_SUPPLIED INFORMATION_:
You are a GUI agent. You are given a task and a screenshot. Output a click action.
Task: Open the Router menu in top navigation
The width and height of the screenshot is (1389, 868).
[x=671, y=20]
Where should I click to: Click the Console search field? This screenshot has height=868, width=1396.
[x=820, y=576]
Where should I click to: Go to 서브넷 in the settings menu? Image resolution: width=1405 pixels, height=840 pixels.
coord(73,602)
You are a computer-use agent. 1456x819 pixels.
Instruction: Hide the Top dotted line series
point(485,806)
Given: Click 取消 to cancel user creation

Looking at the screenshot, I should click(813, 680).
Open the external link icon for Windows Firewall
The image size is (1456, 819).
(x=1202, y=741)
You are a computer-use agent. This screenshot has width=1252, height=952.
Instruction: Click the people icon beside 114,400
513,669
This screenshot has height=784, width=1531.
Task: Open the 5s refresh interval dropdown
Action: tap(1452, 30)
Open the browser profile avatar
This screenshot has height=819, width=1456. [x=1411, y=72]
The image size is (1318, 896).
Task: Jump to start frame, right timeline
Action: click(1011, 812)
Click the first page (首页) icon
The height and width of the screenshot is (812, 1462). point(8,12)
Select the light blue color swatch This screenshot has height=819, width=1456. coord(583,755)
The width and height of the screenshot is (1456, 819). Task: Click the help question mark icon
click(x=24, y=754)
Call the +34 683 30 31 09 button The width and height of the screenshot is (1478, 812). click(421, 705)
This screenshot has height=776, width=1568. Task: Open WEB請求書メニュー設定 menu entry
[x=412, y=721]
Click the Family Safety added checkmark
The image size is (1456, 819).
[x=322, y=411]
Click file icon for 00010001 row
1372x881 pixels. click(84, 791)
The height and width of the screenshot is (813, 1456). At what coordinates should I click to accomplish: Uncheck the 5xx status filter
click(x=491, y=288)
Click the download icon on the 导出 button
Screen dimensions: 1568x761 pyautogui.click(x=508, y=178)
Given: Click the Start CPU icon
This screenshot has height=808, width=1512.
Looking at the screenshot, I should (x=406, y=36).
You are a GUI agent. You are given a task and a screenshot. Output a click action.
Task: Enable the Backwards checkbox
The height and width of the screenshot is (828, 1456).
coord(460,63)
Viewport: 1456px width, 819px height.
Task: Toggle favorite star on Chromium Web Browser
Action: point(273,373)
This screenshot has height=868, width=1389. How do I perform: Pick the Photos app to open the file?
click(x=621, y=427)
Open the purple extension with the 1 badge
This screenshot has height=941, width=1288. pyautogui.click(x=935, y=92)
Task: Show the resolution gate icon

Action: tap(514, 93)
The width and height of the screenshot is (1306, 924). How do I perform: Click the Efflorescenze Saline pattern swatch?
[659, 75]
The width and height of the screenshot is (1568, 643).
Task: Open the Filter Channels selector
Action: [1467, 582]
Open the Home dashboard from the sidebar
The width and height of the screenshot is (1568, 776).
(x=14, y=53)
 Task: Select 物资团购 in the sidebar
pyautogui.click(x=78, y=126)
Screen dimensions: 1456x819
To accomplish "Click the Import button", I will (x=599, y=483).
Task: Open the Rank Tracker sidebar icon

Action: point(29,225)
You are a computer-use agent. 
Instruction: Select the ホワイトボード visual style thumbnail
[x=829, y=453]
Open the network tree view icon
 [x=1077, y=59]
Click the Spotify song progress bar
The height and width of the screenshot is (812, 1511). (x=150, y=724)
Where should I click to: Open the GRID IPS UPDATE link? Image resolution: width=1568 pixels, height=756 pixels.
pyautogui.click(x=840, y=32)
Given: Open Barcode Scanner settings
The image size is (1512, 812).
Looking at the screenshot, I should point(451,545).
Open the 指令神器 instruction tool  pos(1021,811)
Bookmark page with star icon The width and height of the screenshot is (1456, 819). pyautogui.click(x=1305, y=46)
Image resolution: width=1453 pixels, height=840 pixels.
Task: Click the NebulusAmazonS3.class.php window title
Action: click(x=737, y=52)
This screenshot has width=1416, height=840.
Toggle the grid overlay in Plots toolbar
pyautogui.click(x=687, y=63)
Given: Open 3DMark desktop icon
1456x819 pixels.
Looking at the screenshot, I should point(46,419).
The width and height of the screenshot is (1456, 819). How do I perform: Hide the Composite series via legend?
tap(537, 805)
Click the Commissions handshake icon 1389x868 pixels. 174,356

_PROBLEM DESCRIPTION_: Repeat the entries exactly, leaving nothing out.

_SOLUTION TO THIS EXERCISE_:
You are a GUI agent. You are given a task and a screenshot. Output a click action.
Task: Open the Router menu in top navigation
The width and height of the screenshot is (1389, 868).
[x=671, y=20]
Where should I click to: Click the Console search field? This screenshot has height=868, width=1396.
[x=820, y=576]
Where should I click to: Go to 서브넷 in the settings menu? Image resolution: width=1405 pixels, height=840 pixels.
coord(73,602)
You are a computer-use agent. 1456x819 pixels.
Instruction: Hide the Top dotted line series
point(485,806)
Given: Click 取消 to cancel user creation

Looking at the screenshot, I should click(813, 680).
Open the external link icon for Windows Firewall
The image size is (1456, 819).
(x=1202, y=741)
You are a computer-use agent. This screenshot has width=1252, height=952.
Instruction: Click the people icon beside 114,400
513,669
This screenshot has height=784, width=1531.
Task: Open the 5s refresh interval dropdown
Action: tap(1452, 30)
Open the browser profile avatar
This screenshot has height=819, width=1456. [x=1411, y=72]
The image size is (1318, 896).
Task: Jump to start frame, right timeline
Action: click(1011, 812)
Click the first page (首页) icon
The height and width of the screenshot is (812, 1462). point(8,12)
Select the light blue color swatch This screenshot has height=819, width=1456. coord(583,755)
The width and height of the screenshot is (1456, 819). Task: Click the help question mark icon
click(x=24, y=754)
Call the +34 683 30 31 09 button The width and height of the screenshot is (1478, 812). click(421, 705)
This screenshot has height=776, width=1568. Task: Open WEB請求書メニュー設定 menu entry
[x=412, y=721]
Click the Family Safety added checkmark
The image size is (1456, 819).
[x=322, y=411]
Click file icon for 00010001 row
1372x881 pixels. click(84, 791)
The height and width of the screenshot is (813, 1456). At what coordinates should I click to accomplish: Uncheck the 5xx status filter
click(x=491, y=288)
Click the download icon on the 导出 button
Screen dimensions: 1568x761 pyautogui.click(x=508, y=178)
Given: Click the Start CPU icon
This screenshot has height=808, width=1512.
Looking at the screenshot, I should (x=406, y=36).
You are a GUI agent. You are given a task and a screenshot. Output a click action.
Task: Enable the Backwards checkbox
The height and width of the screenshot is (828, 1456).
coord(460,63)
Viewport: 1456px width, 819px height.
Task: Toggle favorite star on Chromium Web Browser
Action: point(273,373)
This screenshot has height=868, width=1389. How do I perform: Pick the Photos app to open the file?
click(x=621, y=427)
Open the purple extension with the 1 badge
This screenshot has height=941, width=1288. pyautogui.click(x=935, y=92)
Task: Show the resolution gate icon

Action: tap(514, 93)
The width and height of the screenshot is (1306, 924). How do I perform: Click the Efflorescenze Saline pattern swatch?
[659, 75]
The width and height of the screenshot is (1568, 643).
Task: Open the Filter Channels selector
Action: [1467, 582]
Open the Home dashboard from the sidebar
The width and height of the screenshot is (1568, 776).
(x=14, y=53)
 Task: Select 物资团购 in the sidebar
pyautogui.click(x=78, y=126)
Screen dimensions: 1456x819
To accomplish "Click the Import button", I will (x=599, y=483).
Task: Open the Rank Tracker sidebar icon

Action: point(29,225)
You are a computer-use agent. 
Instruction: Select the ホワイトボード visual style thumbnail
[x=829, y=453]
Open the network tree view icon
 [x=1077, y=59]
Click the Spotify song progress bar
The height and width of the screenshot is (812, 1511). (x=150, y=724)
Where should I click to: Open the GRID IPS UPDATE link? Image resolution: width=1568 pixels, height=756 pixels.
pyautogui.click(x=840, y=32)
Given: Open Barcode Scanner settings
The image size is (1512, 812).
Looking at the screenshot, I should point(451,545).
Open the 指令神器 instruction tool  pos(1021,811)
Bookmark page with star icon The width and height of the screenshot is (1456, 819). pyautogui.click(x=1305, y=46)
Image resolution: width=1453 pixels, height=840 pixels.
Task: Click the NebulusAmazonS3.class.php window title
Action: click(x=737, y=52)
This screenshot has width=1416, height=840.
Toggle the grid overlay in Plots toolbar
pyautogui.click(x=687, y=63)
Given: Open 3DMark desktop icon
1456x819 pixels.
Looking at the screenshot, I should point(46,419).
The width and height of the screenshot is (1456, 819). How do I perform: Hide the Composite series via legend?
tap(537, 805)
Click the Commissions handshake icon 1389x868 pixels. 174,356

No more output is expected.